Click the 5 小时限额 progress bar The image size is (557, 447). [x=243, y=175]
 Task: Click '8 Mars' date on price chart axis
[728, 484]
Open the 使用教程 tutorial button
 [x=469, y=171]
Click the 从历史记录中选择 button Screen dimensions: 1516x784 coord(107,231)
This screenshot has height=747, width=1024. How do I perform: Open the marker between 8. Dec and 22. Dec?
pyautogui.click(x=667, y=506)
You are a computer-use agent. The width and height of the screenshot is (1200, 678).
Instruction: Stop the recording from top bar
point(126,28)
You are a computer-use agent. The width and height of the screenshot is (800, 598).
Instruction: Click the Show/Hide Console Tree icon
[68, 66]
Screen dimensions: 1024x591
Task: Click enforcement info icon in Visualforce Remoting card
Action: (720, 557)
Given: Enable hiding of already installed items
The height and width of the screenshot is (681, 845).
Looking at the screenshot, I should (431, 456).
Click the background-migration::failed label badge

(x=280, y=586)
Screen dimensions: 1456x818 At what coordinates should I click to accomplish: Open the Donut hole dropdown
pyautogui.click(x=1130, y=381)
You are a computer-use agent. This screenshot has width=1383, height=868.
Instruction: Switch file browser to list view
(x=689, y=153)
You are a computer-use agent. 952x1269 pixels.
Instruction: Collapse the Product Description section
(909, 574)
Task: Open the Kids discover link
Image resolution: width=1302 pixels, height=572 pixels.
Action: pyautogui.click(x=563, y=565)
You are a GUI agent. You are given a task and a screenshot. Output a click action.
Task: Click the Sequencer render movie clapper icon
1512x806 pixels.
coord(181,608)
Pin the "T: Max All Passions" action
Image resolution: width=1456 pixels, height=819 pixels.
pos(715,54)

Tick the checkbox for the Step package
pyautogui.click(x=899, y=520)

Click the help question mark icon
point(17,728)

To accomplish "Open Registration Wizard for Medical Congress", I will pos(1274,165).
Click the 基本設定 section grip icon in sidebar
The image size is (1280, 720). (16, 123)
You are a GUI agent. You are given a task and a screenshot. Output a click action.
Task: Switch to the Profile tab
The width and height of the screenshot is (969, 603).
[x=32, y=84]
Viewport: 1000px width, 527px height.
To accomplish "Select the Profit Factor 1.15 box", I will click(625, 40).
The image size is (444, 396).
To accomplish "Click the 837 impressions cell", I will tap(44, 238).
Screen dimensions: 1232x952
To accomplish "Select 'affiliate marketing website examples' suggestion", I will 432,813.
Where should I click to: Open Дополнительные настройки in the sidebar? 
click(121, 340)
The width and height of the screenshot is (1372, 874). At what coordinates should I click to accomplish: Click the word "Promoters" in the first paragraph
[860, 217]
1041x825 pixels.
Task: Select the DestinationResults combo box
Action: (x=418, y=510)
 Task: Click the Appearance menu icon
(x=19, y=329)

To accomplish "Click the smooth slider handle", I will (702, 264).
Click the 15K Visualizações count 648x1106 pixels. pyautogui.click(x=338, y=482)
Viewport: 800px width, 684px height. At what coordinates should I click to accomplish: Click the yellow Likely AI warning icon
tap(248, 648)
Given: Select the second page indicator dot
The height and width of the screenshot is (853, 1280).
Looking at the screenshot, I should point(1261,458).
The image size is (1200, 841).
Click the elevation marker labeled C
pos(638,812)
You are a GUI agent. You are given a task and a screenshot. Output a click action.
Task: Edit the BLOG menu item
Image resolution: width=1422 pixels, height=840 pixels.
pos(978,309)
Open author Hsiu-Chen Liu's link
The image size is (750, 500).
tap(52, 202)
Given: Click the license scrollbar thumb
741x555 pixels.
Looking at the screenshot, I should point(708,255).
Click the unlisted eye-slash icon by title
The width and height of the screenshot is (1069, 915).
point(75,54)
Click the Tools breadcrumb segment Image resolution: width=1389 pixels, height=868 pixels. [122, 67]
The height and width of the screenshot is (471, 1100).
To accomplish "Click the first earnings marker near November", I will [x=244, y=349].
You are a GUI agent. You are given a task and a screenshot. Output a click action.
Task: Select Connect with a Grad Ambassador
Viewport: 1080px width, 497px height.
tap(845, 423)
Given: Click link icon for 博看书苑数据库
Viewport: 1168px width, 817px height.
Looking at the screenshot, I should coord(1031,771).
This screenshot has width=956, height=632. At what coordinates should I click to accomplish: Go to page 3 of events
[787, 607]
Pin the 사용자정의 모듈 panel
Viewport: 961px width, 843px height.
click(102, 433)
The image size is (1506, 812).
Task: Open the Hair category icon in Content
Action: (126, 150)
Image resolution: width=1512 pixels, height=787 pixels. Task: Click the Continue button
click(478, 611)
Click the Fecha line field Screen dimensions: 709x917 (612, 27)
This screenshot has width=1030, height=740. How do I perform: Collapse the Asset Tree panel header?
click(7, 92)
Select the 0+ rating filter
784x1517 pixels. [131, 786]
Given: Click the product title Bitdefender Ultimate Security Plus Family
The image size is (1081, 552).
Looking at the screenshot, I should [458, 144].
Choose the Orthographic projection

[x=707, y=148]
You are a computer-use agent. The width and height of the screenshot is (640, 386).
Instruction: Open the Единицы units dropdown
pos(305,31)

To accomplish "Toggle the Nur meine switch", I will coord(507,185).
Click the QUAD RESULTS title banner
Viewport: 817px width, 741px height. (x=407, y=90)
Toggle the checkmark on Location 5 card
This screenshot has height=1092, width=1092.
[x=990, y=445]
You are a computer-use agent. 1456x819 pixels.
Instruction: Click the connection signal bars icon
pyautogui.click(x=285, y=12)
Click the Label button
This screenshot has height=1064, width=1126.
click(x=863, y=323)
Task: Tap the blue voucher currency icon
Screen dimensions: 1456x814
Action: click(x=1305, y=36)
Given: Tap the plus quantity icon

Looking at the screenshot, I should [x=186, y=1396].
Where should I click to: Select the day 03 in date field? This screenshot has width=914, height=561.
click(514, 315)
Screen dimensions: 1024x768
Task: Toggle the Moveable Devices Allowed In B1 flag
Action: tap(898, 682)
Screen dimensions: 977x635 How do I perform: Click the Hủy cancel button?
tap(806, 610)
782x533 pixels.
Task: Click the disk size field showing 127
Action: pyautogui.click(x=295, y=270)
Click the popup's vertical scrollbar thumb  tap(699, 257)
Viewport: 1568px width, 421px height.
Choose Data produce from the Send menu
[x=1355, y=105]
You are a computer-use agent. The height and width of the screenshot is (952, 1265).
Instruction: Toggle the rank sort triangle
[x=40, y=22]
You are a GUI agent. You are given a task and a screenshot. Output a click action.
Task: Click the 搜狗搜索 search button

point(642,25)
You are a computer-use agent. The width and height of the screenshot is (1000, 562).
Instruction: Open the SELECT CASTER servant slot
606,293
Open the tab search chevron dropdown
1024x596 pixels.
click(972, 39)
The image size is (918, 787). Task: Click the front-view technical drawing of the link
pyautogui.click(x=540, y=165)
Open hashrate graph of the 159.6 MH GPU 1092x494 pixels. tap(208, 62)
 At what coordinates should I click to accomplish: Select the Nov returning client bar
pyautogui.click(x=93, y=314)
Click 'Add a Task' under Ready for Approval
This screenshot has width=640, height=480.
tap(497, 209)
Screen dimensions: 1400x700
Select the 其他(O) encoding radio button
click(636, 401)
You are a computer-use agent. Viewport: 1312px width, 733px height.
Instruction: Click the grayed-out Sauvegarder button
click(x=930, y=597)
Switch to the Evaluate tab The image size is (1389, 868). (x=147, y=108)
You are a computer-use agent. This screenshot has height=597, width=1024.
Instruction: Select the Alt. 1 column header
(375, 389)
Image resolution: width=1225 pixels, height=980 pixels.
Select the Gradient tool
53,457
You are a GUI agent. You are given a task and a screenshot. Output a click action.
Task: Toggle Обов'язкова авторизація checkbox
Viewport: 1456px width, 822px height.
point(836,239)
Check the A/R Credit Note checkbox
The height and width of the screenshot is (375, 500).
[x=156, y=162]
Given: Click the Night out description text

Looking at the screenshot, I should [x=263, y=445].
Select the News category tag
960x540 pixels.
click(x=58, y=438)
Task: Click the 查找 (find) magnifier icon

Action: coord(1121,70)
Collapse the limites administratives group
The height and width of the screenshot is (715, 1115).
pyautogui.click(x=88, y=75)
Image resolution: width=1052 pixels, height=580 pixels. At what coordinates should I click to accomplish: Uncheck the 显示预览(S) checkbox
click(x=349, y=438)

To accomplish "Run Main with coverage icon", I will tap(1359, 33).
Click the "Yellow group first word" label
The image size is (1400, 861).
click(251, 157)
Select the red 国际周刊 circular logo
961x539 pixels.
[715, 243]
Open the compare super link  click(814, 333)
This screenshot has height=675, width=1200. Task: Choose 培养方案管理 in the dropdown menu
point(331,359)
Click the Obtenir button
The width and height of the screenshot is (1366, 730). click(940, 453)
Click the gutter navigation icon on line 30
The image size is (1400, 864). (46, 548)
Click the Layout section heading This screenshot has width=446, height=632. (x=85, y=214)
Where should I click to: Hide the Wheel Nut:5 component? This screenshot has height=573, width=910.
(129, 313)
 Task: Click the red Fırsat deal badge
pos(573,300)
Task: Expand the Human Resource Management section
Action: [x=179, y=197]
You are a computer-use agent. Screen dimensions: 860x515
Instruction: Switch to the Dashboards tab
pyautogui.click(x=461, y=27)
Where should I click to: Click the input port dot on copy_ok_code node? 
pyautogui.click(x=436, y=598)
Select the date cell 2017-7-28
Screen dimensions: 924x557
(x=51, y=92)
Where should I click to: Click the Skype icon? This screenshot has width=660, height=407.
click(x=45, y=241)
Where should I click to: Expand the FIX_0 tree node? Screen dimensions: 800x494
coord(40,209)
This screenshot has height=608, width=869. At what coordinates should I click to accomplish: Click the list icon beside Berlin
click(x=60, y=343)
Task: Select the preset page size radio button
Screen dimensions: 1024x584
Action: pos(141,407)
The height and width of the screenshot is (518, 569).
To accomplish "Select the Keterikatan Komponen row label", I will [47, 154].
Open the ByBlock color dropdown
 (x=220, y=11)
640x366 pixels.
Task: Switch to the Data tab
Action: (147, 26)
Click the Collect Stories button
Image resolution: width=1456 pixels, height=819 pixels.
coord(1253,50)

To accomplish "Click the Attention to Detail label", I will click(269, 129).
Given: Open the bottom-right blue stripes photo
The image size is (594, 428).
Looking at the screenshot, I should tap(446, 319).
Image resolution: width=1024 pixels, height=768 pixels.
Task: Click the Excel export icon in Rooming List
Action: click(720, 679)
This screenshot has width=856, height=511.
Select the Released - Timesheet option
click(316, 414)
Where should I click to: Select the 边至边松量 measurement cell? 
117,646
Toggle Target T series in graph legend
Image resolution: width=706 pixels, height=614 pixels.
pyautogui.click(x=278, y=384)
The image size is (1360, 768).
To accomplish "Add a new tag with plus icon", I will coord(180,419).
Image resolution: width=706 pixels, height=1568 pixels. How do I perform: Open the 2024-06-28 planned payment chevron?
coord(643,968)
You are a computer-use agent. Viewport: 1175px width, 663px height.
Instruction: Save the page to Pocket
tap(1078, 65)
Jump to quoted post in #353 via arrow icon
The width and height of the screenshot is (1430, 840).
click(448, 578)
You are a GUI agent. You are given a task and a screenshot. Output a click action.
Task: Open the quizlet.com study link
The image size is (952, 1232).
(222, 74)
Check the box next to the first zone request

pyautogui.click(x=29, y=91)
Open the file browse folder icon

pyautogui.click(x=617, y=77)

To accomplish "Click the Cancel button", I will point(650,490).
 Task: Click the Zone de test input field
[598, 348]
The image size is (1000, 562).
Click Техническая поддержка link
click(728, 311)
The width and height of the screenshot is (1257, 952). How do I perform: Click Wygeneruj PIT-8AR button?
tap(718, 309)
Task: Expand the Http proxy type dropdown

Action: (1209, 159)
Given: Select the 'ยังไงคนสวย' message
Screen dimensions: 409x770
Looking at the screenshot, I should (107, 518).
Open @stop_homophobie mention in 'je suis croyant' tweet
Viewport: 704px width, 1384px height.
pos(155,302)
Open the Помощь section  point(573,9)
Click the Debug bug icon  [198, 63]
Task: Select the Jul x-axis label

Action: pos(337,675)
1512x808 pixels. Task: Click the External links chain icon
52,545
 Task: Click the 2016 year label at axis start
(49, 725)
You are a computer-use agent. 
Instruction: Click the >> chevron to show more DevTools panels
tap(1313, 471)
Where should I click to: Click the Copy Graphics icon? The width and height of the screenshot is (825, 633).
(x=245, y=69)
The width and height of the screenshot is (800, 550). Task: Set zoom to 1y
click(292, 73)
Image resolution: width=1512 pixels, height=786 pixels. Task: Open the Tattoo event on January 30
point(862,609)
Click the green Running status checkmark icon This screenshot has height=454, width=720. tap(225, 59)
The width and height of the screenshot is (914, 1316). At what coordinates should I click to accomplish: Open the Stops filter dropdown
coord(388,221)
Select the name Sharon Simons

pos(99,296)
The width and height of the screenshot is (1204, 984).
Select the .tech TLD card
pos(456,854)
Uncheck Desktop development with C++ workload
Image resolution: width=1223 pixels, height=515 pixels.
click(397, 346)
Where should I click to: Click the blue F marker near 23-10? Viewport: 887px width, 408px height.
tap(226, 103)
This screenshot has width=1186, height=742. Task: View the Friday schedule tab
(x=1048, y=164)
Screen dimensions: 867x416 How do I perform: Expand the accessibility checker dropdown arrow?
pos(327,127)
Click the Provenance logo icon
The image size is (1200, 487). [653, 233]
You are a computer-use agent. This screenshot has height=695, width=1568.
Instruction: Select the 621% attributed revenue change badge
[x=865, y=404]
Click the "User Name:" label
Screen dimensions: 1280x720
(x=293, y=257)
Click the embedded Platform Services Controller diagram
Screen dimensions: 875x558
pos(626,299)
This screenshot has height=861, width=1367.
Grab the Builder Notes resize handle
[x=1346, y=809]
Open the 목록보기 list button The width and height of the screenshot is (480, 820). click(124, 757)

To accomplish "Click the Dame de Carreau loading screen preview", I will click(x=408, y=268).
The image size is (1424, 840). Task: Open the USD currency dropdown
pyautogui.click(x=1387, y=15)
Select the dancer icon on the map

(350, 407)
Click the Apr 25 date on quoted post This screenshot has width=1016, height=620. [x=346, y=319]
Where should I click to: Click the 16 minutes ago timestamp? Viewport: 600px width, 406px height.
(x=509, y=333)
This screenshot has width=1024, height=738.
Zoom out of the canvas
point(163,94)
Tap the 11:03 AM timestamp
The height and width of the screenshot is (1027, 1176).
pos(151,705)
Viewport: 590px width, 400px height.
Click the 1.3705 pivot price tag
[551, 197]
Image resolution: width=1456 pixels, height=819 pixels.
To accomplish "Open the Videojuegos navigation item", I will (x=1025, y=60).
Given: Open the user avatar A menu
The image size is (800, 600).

════

Instructions to follow: The reply should hold only the lines from the first line of the listing above through the line with "Task: Click the Sequencer", each copied exactly.

Answer to this exercise:
Click the 5 小时限额 progress bar The image size is (557, 447). [x=243, y=175]
 Task: Click '8 Mars' date on price chart axis
[728, 484]
Open the 使用教程 tutorial button
 [x=469, y=171]
Click the 从历史记录中选择 button Screen dimensions: 1516x784 coord(107,231)
This screenshot has height=747, width=1024. How do I perform: Open the marker between 8. Dec and 22. Dec?
pyautogui.click(x=667, y=506)
You are a computer-use agent. The width and height of the screenshot is (1200, 678).
Instruction: Stop the recording from top bar
point(126,28)
You are a computer-use agent. The width and height of the screenshot is (800, 598).
Instruction: Click the Show/Hide Console Tree icon
[68, 66]
Screen dimensions: 1024x591
Task: Click enforcement info icon in Visualforce Remoting card
Action: (720, 557)
Given: Enable hiding of already installed items
The height and width of the screenshot is (681, 845).
Looking at the screenshot, I should (431, 456).
Click the background-migration::failed label badge

(x=280, y=586)
Screen dimensions: 1456x818 At what coordinates should I click to accomplish: Open the Donut hole dropdown
pyautogui.click(x=1130, y=381)
You are a computer-use agent. This screenshot has width=1383, height=868.
Instruction: Switch file browser to list view
(x=689, y=153)
You are a computer-use agent. 952x1269 pixels.
Instruction: Collapse the Product Description section
(909, 574)
Task: Open the Kids discover link
Image resolution: width=1302 pixels, height=572 pixels.
Action: pyautogui.click(x=563, y=565)
You are a GUI agent. You are given a task and a screenshot. Output a click action.
Task: Click the Sequencer render movie clapper icon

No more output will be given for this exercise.